2010 liess Mohammed Soudani einen Löwen durch Locarno laufen («Lionel») und ein Paar durch die Wüste fahren («Taxiphone»). 13 Jahre zuvor nahm sich der Regisseur dem Schicksal illegaler Einwanderer in Italien an. «Ich bin glücklich und stolz, dass ich diese Geschichte erzählen durfte», sagt er zurückblickend.
Herr Soudani, Ihr Debütfilm «Waalo Fendo» erzählt die Geschichte von Afrikanern, die nach Europa immigrieren. Auch Sie traten einst den Weg von Algerien in die Schweiz an.
Richtig. Aber meine Immigration war ein Privileg im Vergleich dazu, was ich in meinem Film erzähle.

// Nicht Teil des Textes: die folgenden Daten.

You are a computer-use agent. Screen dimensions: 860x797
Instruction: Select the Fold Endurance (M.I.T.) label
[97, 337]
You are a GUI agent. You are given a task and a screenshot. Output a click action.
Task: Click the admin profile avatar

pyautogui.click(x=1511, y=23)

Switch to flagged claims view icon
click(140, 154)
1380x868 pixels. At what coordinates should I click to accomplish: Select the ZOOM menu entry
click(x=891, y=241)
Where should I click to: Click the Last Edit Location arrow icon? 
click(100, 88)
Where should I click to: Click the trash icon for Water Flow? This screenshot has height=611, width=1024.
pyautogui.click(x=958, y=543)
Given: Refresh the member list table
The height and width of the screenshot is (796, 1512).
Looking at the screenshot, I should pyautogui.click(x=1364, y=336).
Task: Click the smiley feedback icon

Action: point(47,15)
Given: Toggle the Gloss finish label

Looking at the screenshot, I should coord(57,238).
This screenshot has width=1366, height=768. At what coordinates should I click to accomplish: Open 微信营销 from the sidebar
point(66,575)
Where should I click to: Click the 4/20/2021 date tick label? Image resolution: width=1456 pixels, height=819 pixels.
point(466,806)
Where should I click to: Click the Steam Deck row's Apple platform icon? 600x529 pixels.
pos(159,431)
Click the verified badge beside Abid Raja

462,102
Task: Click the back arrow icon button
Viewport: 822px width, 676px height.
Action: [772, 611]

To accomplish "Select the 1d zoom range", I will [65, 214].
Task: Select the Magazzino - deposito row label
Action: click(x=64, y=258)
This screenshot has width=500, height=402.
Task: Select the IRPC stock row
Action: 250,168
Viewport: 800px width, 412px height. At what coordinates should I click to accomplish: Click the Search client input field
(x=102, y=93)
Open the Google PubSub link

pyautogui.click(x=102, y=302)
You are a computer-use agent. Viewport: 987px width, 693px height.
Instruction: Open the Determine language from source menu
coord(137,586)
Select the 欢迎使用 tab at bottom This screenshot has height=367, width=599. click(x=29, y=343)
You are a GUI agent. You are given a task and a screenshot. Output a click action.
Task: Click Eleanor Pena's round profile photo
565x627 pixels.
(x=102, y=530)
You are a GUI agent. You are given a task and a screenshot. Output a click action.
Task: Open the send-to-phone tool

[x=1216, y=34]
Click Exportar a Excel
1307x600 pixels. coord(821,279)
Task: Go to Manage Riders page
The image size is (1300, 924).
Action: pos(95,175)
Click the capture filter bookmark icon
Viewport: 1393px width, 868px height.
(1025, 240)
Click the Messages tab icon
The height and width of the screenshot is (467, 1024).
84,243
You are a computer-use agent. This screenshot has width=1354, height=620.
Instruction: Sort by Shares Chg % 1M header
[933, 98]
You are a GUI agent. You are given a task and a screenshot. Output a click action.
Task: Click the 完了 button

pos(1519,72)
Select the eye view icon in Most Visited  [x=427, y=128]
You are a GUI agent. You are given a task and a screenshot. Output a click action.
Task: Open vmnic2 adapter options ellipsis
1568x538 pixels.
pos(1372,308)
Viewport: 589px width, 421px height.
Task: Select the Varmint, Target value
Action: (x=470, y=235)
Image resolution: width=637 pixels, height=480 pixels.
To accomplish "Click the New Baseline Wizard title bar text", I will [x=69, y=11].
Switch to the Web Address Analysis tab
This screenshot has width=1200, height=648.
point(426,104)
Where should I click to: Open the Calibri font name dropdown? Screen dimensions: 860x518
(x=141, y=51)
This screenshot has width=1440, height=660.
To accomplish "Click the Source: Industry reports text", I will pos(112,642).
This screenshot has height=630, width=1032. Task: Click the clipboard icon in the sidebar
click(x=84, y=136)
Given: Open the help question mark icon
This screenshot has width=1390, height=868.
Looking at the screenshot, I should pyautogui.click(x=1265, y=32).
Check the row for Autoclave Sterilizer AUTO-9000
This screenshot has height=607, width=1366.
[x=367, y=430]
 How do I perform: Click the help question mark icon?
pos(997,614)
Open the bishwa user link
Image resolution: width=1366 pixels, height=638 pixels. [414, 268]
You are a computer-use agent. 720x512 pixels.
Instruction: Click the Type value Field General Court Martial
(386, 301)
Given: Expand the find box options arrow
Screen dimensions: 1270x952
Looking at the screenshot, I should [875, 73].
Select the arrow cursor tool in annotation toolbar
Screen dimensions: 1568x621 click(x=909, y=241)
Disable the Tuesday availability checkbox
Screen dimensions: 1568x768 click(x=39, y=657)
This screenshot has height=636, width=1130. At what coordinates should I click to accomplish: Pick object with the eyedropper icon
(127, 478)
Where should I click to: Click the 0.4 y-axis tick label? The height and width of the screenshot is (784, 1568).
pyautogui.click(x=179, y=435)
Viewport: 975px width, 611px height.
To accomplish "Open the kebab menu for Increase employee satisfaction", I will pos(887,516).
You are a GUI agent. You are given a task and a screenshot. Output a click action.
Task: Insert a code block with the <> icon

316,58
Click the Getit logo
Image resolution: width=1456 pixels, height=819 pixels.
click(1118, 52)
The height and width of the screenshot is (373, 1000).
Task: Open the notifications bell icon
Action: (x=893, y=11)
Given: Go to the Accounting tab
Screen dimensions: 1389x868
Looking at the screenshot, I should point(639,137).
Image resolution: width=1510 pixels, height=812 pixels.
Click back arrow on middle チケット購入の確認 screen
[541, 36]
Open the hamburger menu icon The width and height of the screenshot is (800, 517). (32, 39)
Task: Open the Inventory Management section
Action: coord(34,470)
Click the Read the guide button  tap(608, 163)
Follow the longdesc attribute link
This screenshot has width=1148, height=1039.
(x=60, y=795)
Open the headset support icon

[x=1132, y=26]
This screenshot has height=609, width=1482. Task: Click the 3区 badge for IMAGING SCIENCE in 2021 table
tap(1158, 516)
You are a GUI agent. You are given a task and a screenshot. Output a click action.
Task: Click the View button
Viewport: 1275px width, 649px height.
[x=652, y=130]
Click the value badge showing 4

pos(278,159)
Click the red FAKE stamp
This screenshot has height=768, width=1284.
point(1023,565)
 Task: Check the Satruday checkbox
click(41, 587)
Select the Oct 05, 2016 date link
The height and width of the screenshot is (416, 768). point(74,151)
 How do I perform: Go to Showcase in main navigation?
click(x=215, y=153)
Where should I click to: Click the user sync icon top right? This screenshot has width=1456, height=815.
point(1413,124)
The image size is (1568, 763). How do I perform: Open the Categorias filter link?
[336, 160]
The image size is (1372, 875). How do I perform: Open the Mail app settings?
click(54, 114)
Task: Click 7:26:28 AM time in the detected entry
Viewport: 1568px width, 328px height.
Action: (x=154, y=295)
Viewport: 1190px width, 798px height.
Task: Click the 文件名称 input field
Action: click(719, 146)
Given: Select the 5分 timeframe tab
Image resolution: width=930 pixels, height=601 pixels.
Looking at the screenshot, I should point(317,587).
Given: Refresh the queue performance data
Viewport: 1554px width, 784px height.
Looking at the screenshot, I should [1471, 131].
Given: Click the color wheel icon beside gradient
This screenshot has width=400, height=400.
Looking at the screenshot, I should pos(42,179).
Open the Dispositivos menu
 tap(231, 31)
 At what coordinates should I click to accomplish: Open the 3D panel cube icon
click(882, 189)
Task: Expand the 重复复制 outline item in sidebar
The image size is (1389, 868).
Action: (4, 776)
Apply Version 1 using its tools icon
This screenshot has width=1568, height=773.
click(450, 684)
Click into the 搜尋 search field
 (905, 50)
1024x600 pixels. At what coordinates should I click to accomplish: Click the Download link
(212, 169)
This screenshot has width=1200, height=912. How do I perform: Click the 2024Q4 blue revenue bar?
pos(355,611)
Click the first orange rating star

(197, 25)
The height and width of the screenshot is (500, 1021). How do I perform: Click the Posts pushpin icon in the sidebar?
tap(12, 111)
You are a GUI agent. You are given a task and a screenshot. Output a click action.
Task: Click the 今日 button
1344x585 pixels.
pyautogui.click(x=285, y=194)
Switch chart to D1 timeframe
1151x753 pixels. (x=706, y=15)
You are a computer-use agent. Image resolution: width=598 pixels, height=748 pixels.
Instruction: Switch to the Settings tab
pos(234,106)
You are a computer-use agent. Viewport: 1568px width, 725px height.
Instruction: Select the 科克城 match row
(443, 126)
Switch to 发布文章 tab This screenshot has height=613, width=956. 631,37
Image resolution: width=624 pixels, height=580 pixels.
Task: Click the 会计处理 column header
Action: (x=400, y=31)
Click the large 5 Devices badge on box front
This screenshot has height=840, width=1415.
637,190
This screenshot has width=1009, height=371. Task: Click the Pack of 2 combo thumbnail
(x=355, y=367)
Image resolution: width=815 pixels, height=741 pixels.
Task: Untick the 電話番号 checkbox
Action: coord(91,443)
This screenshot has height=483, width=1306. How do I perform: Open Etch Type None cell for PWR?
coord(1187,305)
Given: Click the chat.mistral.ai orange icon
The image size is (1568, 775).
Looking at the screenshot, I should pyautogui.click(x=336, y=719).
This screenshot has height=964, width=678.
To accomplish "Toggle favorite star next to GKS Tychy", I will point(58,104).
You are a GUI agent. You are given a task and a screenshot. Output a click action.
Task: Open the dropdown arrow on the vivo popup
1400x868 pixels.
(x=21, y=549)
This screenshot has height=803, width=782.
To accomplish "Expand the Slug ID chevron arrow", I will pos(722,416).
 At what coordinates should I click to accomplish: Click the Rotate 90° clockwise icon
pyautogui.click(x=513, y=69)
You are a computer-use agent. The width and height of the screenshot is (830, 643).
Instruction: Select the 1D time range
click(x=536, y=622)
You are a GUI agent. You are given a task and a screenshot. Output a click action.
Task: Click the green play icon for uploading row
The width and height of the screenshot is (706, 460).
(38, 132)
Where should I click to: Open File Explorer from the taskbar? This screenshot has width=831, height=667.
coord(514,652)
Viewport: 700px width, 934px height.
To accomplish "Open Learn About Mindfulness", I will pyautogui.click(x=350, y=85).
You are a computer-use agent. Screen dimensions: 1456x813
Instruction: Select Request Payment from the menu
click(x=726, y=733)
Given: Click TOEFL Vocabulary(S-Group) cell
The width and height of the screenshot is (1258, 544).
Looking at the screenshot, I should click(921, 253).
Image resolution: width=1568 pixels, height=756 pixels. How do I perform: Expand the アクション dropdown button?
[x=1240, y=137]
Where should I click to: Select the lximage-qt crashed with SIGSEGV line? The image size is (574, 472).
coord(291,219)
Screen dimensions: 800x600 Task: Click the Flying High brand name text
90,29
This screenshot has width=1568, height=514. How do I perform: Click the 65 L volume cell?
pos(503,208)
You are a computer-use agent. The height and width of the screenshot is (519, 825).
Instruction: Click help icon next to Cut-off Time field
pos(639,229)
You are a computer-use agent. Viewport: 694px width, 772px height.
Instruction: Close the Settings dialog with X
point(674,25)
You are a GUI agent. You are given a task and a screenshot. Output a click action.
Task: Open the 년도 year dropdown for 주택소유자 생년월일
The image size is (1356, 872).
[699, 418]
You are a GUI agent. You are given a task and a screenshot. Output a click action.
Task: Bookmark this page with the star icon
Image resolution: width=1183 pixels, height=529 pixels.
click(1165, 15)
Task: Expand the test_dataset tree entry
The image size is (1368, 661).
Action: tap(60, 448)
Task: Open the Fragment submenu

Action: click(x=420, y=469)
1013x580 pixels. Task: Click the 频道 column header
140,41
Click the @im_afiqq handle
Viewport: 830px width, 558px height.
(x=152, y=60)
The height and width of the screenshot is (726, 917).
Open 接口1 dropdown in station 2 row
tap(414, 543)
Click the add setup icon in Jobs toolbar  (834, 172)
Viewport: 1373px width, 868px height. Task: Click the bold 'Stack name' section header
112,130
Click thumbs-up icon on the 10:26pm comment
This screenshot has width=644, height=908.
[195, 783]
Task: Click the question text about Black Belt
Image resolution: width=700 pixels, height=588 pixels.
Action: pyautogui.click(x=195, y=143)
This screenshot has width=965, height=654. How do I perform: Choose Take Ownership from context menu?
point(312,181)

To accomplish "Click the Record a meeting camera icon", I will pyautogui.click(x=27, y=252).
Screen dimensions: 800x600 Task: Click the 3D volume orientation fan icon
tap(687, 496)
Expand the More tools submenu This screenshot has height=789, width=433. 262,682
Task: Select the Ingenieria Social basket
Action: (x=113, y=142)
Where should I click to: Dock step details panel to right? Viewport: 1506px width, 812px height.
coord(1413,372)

Ich wollte darin die «neue» afrikanische Immigration thematisieren, nämlich die Auswanderung von französischsprachigen Afrikanern in die sprachfremden Länder Spanien und Italien. In den Nachrichten wurde damals vermehrt über dieses Phänomen berichtet – und auch über die damit verbundene Gewalt. Ich wollte denen, die als Sklaven behandelt werden, eine Stimme geben.
Das Thema Einwanderung wird auch in der Schweiz viel diskutiert. Hätte sie sich nicht auch als Schauplatz anerboten?
Obschon der Film nicht hier spielt, wirft das darin behandelte Thema natürlich auch bei den Schweizerinnen und Schweizern Fragen auf. Heute fühle ich mich bereit, einen Film über die Immigration in die Schweiz zu machen, aber es wäre ein anderer Film als «Waalo Fendo».
Wie gestalteten sich damals Ihre Recherchen?
Aus dem Fernsehen vernahm ich von einem Fall in Italien. Aus einem weissen Fiat Uno wurde auf afrikanische Immigranten geschossen, mehrere wurden dabei getötet. Das Auto soll von Polizisten ausserhalb der Dienstzeit gefahren worden sein. Dieser Bericht berührte mich sehr, und so reiste ich nach Italien. Dort traf ich mich über mehrere Tage hinweg mit afrikanischen Strassenverkäufern. Das Drehbuch, das ich danach zusammen mit Saidou Moussa verfasste, basiert auf realen Tatsachen.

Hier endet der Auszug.